:: Given entries ::
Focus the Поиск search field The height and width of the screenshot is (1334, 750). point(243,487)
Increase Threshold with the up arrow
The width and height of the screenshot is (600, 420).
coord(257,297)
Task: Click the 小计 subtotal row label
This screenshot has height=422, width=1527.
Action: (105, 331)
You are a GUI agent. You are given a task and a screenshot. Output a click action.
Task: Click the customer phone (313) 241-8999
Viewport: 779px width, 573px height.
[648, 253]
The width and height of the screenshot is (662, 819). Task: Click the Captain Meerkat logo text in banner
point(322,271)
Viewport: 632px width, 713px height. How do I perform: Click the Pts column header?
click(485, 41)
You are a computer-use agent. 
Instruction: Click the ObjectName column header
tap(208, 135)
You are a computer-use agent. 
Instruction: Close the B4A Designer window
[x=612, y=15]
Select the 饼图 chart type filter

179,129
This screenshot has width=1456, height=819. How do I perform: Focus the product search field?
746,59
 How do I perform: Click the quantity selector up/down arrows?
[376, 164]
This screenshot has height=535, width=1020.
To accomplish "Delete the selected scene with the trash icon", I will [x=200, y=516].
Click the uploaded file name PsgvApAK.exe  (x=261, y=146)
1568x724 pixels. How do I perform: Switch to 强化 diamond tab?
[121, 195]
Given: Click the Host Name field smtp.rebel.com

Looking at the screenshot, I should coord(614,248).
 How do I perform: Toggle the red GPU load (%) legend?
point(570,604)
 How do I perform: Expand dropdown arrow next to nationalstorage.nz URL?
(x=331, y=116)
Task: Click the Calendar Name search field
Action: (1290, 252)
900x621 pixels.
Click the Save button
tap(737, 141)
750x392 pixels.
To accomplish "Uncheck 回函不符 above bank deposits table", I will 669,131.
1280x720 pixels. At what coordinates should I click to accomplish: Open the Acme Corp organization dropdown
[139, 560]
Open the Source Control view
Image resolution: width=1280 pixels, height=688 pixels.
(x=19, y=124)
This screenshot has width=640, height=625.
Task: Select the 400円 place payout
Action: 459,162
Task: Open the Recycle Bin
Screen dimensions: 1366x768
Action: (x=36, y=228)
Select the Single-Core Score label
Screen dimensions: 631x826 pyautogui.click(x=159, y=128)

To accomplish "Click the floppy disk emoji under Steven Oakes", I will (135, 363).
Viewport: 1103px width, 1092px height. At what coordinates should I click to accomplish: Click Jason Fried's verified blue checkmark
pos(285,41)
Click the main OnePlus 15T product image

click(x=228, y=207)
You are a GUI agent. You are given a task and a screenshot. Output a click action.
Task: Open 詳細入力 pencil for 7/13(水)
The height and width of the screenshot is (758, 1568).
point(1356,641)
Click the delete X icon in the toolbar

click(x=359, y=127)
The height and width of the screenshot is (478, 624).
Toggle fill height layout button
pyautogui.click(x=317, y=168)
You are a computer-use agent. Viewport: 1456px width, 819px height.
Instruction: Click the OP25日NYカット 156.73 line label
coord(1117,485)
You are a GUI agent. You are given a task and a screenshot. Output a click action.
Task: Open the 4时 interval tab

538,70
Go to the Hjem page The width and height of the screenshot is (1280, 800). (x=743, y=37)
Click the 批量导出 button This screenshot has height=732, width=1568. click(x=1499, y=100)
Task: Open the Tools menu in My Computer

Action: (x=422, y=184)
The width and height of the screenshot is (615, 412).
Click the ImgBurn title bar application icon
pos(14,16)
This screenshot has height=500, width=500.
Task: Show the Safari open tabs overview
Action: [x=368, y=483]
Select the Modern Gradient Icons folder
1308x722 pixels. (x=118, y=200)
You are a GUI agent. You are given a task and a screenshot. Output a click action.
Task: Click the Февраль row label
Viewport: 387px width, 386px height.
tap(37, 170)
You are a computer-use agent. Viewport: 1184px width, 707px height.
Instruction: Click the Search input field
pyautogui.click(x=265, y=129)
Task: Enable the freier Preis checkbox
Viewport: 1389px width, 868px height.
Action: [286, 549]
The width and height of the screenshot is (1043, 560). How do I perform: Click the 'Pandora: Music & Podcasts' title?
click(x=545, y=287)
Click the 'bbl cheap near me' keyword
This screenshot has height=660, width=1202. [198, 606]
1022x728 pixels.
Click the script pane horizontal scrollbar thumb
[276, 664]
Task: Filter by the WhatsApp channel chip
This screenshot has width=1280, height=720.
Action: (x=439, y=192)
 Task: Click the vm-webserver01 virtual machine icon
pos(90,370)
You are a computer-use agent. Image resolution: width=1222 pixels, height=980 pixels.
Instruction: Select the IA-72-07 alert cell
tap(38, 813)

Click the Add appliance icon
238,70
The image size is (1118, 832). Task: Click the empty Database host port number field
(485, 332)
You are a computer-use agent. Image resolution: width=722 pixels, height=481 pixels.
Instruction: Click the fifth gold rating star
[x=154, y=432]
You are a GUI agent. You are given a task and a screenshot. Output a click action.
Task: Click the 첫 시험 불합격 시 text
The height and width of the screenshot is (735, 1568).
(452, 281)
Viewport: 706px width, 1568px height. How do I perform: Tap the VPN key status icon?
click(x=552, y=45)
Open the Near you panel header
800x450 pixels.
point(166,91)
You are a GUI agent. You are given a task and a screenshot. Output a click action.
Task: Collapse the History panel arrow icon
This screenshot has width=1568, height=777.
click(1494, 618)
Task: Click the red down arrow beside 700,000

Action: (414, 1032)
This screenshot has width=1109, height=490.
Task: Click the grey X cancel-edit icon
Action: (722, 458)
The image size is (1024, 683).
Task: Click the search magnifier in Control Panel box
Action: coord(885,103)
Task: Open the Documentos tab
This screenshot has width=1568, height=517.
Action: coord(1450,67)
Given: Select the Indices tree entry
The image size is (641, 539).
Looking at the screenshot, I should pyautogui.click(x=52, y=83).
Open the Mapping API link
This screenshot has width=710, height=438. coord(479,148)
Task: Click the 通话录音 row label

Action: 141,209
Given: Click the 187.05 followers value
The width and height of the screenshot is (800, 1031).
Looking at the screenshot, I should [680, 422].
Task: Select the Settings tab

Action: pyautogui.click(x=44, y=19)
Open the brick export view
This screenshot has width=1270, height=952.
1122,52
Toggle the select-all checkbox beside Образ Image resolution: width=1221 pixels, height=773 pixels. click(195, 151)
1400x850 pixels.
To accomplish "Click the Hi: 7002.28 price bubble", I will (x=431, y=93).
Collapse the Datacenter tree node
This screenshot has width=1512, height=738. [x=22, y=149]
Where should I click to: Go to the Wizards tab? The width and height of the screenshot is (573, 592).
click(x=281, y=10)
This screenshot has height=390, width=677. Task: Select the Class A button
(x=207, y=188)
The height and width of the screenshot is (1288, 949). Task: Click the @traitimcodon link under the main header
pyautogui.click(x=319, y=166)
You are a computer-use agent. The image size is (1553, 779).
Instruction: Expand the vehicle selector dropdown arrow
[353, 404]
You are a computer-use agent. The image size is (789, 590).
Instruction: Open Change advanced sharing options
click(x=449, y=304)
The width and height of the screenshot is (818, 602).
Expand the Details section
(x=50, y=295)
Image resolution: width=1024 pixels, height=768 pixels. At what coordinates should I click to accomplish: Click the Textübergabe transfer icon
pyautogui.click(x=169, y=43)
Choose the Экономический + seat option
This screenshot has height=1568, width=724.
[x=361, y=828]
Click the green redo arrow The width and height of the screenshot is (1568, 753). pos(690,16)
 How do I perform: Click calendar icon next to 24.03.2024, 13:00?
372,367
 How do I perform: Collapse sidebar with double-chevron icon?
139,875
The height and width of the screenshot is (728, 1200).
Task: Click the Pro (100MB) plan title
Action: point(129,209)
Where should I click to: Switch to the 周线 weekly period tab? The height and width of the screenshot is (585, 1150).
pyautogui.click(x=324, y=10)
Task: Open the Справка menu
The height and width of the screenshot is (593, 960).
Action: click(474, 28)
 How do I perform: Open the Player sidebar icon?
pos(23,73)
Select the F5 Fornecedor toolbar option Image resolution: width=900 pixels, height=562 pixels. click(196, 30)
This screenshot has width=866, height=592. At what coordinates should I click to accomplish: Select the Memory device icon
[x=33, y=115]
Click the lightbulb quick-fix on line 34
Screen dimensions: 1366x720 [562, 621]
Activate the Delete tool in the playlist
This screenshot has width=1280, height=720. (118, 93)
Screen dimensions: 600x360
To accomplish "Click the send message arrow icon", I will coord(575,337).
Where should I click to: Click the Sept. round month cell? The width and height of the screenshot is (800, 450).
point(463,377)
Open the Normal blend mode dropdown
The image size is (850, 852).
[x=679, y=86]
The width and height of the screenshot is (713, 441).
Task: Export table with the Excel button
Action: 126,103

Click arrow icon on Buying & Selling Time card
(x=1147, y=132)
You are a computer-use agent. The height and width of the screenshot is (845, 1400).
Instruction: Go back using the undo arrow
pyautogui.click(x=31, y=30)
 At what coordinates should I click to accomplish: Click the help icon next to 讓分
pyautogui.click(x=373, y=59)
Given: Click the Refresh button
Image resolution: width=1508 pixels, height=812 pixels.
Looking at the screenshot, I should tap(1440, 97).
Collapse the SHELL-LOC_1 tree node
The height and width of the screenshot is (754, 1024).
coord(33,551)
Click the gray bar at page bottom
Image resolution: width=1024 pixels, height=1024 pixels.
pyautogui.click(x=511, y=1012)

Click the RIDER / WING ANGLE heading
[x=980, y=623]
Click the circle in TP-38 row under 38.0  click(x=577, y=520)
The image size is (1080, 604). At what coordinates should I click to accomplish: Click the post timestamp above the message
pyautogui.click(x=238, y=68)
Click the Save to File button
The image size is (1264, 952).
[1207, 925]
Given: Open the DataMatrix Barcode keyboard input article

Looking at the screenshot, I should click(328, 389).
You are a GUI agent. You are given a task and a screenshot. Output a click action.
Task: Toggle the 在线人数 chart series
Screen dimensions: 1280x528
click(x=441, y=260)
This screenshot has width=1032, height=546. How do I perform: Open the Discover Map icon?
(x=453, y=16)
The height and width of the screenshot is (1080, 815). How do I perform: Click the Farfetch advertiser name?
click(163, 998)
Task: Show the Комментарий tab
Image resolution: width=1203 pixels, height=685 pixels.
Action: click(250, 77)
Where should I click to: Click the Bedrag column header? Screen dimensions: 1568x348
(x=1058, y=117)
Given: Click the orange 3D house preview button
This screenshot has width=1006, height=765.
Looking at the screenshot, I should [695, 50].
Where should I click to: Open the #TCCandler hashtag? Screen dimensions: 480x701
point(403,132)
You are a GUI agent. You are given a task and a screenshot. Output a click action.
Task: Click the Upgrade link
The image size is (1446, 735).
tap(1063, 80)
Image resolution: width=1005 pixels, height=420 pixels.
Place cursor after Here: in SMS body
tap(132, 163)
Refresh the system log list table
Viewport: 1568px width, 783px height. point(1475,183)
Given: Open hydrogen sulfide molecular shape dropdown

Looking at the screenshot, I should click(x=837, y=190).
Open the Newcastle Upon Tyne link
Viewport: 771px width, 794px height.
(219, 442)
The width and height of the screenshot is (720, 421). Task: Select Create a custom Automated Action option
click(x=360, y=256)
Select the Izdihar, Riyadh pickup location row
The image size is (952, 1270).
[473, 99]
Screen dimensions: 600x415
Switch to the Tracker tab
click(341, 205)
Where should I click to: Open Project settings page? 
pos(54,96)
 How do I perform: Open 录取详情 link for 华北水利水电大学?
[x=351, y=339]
:::
→ **Your objective**
In the listing above, how many of the lines contain the string "will"? Respond with the number alone.

→ **Task response**
5